* **Work task**
What you return must match the listing below exactly.

* **Records shown**
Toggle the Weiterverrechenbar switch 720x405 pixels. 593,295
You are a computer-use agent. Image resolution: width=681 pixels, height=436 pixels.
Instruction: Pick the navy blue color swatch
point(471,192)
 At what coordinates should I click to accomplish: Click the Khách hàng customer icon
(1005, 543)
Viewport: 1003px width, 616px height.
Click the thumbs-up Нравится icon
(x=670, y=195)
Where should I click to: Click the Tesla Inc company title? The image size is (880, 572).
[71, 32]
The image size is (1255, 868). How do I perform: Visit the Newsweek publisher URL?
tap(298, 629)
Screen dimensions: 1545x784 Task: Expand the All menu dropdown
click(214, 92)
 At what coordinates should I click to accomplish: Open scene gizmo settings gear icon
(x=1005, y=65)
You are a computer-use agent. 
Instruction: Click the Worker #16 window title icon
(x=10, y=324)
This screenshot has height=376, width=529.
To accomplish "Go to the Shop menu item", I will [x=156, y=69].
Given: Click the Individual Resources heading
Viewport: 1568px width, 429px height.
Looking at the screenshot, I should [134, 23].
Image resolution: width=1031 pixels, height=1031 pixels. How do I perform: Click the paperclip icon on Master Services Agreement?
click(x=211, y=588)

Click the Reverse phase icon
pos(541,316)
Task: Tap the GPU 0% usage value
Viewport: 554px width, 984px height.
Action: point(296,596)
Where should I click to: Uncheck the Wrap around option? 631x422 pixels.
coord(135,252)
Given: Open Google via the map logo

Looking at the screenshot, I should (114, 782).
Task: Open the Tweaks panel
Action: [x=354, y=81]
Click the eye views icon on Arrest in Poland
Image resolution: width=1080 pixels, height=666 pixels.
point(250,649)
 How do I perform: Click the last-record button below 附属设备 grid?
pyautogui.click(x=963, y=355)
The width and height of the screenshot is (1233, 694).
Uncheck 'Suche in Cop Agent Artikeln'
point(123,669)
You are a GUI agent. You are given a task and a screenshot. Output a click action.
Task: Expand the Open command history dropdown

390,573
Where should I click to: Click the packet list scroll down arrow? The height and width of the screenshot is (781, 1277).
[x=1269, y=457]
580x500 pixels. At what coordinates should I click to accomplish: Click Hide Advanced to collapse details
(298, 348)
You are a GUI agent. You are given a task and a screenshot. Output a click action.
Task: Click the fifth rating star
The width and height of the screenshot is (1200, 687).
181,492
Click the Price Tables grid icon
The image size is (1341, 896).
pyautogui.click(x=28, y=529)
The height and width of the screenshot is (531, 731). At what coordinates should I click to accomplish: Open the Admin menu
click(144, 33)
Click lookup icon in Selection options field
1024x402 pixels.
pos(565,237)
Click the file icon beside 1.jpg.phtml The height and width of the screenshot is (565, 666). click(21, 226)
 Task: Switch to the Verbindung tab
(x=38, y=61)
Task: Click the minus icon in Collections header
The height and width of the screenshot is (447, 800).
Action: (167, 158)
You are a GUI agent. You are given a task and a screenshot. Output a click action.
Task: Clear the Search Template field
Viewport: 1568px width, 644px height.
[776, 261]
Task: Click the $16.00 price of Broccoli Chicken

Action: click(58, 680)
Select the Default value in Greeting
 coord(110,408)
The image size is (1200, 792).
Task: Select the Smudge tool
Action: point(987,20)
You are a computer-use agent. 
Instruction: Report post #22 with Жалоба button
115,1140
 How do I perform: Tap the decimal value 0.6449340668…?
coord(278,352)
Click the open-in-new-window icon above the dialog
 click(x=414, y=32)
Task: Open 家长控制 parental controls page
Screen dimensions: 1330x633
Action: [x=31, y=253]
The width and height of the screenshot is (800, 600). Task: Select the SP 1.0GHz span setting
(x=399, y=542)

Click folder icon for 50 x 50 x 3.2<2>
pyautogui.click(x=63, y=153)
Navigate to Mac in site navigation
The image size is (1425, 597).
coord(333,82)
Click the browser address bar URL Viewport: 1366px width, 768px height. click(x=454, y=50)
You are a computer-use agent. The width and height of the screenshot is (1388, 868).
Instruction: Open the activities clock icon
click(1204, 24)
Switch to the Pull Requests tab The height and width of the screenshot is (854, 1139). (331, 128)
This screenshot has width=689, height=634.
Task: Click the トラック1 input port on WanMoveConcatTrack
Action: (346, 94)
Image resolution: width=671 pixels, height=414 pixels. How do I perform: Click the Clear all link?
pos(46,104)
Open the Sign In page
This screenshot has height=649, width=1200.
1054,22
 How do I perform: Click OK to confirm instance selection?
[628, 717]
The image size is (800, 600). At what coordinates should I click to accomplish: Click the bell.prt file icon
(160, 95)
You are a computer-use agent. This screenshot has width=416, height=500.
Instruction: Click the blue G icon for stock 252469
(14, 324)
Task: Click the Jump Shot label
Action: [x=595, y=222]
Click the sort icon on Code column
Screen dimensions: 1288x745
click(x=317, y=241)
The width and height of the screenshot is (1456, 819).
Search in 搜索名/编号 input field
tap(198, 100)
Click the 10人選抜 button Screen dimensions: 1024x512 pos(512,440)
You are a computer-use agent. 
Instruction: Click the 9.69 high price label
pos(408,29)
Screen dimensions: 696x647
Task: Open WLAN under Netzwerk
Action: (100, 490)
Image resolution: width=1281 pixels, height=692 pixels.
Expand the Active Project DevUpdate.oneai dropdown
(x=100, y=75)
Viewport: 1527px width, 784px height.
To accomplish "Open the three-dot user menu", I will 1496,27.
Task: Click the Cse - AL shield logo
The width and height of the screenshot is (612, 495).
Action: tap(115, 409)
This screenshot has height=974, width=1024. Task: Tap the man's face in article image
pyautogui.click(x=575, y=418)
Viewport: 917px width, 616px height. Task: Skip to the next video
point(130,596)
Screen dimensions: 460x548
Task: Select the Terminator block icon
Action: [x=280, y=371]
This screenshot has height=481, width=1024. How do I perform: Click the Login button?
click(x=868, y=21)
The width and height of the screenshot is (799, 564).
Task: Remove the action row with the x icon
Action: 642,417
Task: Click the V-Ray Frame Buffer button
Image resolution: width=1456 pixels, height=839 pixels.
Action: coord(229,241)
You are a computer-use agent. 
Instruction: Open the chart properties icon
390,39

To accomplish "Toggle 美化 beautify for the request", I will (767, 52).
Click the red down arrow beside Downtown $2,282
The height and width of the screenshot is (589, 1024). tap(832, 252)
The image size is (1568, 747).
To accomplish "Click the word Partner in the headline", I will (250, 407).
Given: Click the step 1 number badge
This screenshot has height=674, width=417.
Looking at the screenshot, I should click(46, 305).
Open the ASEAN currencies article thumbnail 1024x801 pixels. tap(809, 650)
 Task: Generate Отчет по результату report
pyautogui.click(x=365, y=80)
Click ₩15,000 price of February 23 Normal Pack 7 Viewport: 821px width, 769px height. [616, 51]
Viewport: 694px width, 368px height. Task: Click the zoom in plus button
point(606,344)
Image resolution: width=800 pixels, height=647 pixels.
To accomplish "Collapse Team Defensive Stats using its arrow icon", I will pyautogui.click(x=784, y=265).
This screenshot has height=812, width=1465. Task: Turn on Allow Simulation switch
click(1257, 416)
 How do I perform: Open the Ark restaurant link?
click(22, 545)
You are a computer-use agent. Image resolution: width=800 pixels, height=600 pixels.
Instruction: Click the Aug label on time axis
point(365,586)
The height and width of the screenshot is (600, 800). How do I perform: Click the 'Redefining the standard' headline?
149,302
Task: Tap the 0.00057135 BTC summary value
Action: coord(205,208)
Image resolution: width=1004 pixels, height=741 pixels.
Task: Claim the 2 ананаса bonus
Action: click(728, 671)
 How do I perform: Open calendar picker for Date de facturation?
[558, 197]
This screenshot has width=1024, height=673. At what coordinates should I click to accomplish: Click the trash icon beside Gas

* **Result**
Toggle the Weiterverrechenbar switch 720x405 pixels. 593,295
You are a computer-use agent. Image resolution: width=681 pixels, height=436 pixels.
Instruction: Pick the navy blue color swatch
point(471,192)
 At what coordinates should I click to accomplish: Click the Khách hàng customer icon
(1005, 543)
Viewport: 1003px width, 616px height.
Click the thumbs-up Нравится icon
(x=670, y=195)
Where should I click to: Click the Tesla Inc company title? The image size is (880, 572).
[71, 32]
The image size is (1255, 868). How do I perform: Visit the Newsweek publisher URL?
tap(298, 629)
Screen dimensions: 1545x784 Task: Expand the All menu dropdown
click(214, 92)
 At what coordinates should I click to accomplish: Open scene gizmo settings gear icon
(x=1005, y=65)
You are a computer-use agent. 
Instruction: Click the Worker #16 window title icon
(x=10, y=324)
This screenshot has height=376, width=529.
To accomplish "Go to the Shop menu item", I will [x=156, y=69].
Given: Click the Individual Resources heading
Viewport: 1568px width, 429px height.
Looking at the screenshot, I should [134, 23].
Image resolution: width=1031 pixels, height=1031 pixels. How do I perform: Click the paperclip icon on Master Services Agreement?
click(x=211, y=588)

Click the Reverse phase icon
pos(541,316)
Task: Tap the GPU 0% usage value
Viewport: 554px width, 984px height.
Action: point(296,596)
Where should I click to: Uncheck the Wrap around option? 631x422 pixels.
coord(135,252)
Given: Open Google via the map logo

Looking at the screenshot, I should (114, 782).
Task: Open the Tweaks panel
Action: [x=354, y=81]
Click the eye views icon on Arrest in Poland
Image resolution: width=1080 pixels, height=666 pixels.
point(250,649)
 How do I perform: Click the last-record button below 附属设备 grid?
pyautogui.click(x=963, y=355)
The width and height of the screenshot is (1233, 694).
Uncheck 'Suche in Cop Agent Artikeln'
point(123,669)
You are a GUI agent. You are given a task and a screenshot. Output a click action.
Task: Expand the Open command history dropdown

390,573
Where should I click to: Click the packet list scroll down arrow? The height and width of the screenshot is (781, 1277).
[x=1269, y=457]
580x500 pixels. At what coordinates should I click to accomplish: Click Hide Advanced to collapse details
(298, 348)
You are a GUI agent. You are given a task and a screenshot. Output a click action.
Task: Click the fifth rating star
The width and height of the screenshot is (1200, 687).
181,492
Click the Price Tables grid icon
The image size is (1341, 896).
pyautogui.click(x=28, y=529)
The height and width of the screenshot is (531, 731). At what coordinates should I click to accomplish: Open the Admin menu
click(144, 33)
Click lookup icon in Selection options field
1024x402 pixels.
pos(565,237)
Click the file icon beside 1.jpg.phtml The height and width of the screenshot is (565, 666). click(21, 226)
 Task: Switch to the Verbindung tab
(x=38, y=61)
Task: Click the minus icon in Collections header
The height and width of the screenshot is (447, 800).
Action: (167, 158)
You are a GUI agent. You are given a task and a screenshot. Output a click action.
Task: Clear the Search Template field
Viewport: 1568px width, 644px height.
[776, 261]
Task: Click the $16.00 price of Broccoli Chicken

Action: click(58, 680)
Select the Default value in Greeting
 coord(110,408)
The image size is (1200, 792).
Task: Select the Smudge tool
Action: point(987,20)
You are a computer-use agent. 
Instruction: Report post #22 with Жалоба button
115,1140
 How do I perform: Tap the decimal value 0.6449340668…?
coord(278,352)
Click the open-in-new-window icon above the dialog
 click(x=414, y=32)
Task: Open 家长控制 parental controls page
Screen dimensions: 1330x633
Action: [x=31, y=253]
The width and height of the screenshot is (800, 600). Task: Select the SP 1.0GHz span setting
(x=399, y=542)

Click folder icon for 50 x 50 x 3.2<2>
pyautogui.click(x=63, y=153)
Navigate to Mac in site navigation
The image size is (1425, 597).
coord(333,82)
Click the browser address bar URL Viewport: 1366px width, 768px height. click(x=454, y=50)
You are a computer-use agent. The width and height of the screenshot is (1388, 868).
Instruction: Open the activities clock icon
click(1204, 24)
Switch to the Pull Requests tab The height and width of the screenshot is (854, 1139). (331, 128)
This screenshot has width=689, height=634.
Task: Click the トラック1 input port on WanMoveConcatTrack
Action: (346, 94)
Image resolution: width=671 pixels, height=414 pixels. How do I perform: Click the Clear all link?
pos(46,104)
Open the Sign In page
This screenshot has height=649, width=1200.
1054,22
 How do I perform: Click OK to confirm instance selection?
[628, 717]
The image size is (800, 600). At what coordinates should I click to accomplish: Click the bell.prt file icon
(160, 95)
You are a computer-use agent. This screenshot has width=416, height=500.
Instruction: Click the blue G icon for stock 252469
(14, 324)
Task: Click the Jump Shot label
Action: [x=595, y=222]
Click the sort icon on Code column
Screen dimensions: 1288x745
click(x=317, y=241)
The width and height of the screenshot is (1456, 819).
Search in 搜索名/编号 input field
tap(198, 100)
Click the 10人選抜 button Screen dimensions: 1024x512 pos(512,440)
You are a computer-use agent. 
Instruction: Click the 9.69 high price label
pos(408,29)
Screen dimensions: 696x647
Task: Open WLAN under Netzwerk
Action: (100, 490)
Image resolution: width=1281 pixels, height=692 pixels.
Expand the Active Project DevUpdate.oneai dropdown
(x=100, y=75)
Viewport: 1527px width, 784px height.
To accomplish "Open the three-dot user menu", I will 1496,27.
Task: Click the Cse - AL shield logo
The width and height of the screenshot is (612, 495).
Action: tap(115, 409)
This screenshot has height=974, width=1024. Task: Tap the man's face in article image
pyautogui.click(x=575, y=418)
Viewport: 917px width, 616px height. Task: Skip to the next video
point(130,596)
Screen dimensions: 460x548
Task: Select the Terminator block icon
Action: [x=280, y=371]
This screenshot has height=481, width=1024. How do I perform: Click the Login button?
click(x=868, y=21)
The width and height of the screenshot is (799, 564).
Task: Remove the action row with the x icon
Action: 642,417
Task: Click the V-Ray Frame Buffer button
Image resolution: width=1456 pixels, height=839 pixels.
Action: coord(229,241)
You are a computer-use agent. 
Instruction: Open the chart properties icon
390,39

To accomplish "Toggle 美化 beautify for the request", I will (767, 52).
Click the red down arrow beside Downtown $2,282
The height and width of the screenshot is (589, 1024). tap(832, 252)
The image size is (1568, 747).
To accomplish "Click the word Partner in the headline", I will (250, 407).
Given: Click the step 1 number badge
This screenshot has height=674, width=417.
Looking at the screenshot, I should click(46, 305).
Open the ASEAN currencies article thumbnail 1024x801 pixels. tap(809, 650)
 Task: Generate Отчет по результату report
pyautogui.click(x=365, y=80)
Click ₩15,000 price of February 23 Normal Pack 7 Viewport: 821px width, 769px height. [616, 51]
Viewport: 694px width, 368px height. Task: Click the zoom in plus button
point(606,344)
Image resolution: width=800 pixels, height=647 pixels.
To accomplish "Collapse Team Defensive Stats using its arrow icon", I will pyautogui.click(x=784, y=265).
This screenshot has height=812, width=1465. Task: Turn on Allow Simulation switch
click(1257, 416)
 How do I perform: Open the Ark restaurant link?
click(22, 545)
You are a computer-use agent. Image resolution: width=800 pixels, height=600 pixels.
Instruction: Click the Aug label on time axis
point(365,586)
The height and width of the screenshot is (600, 800). How do I perform: Click the 'Redefining the standard' headline?
149,302
Task: Tap the 0.00057135 BTC summary value
Action: coord(205,208)
Image resolution: width=1004 pixels, height=741 pixels.
Task: Claim the 2 ананаса bonus
Action: click(728, 671)
 How do I perform: Open calendar picker for Date de facturation?
[558, 197]
This screenshot has width=1024, height=673. At what coordinates should I click to accomplish: Click the trash icon beside Gas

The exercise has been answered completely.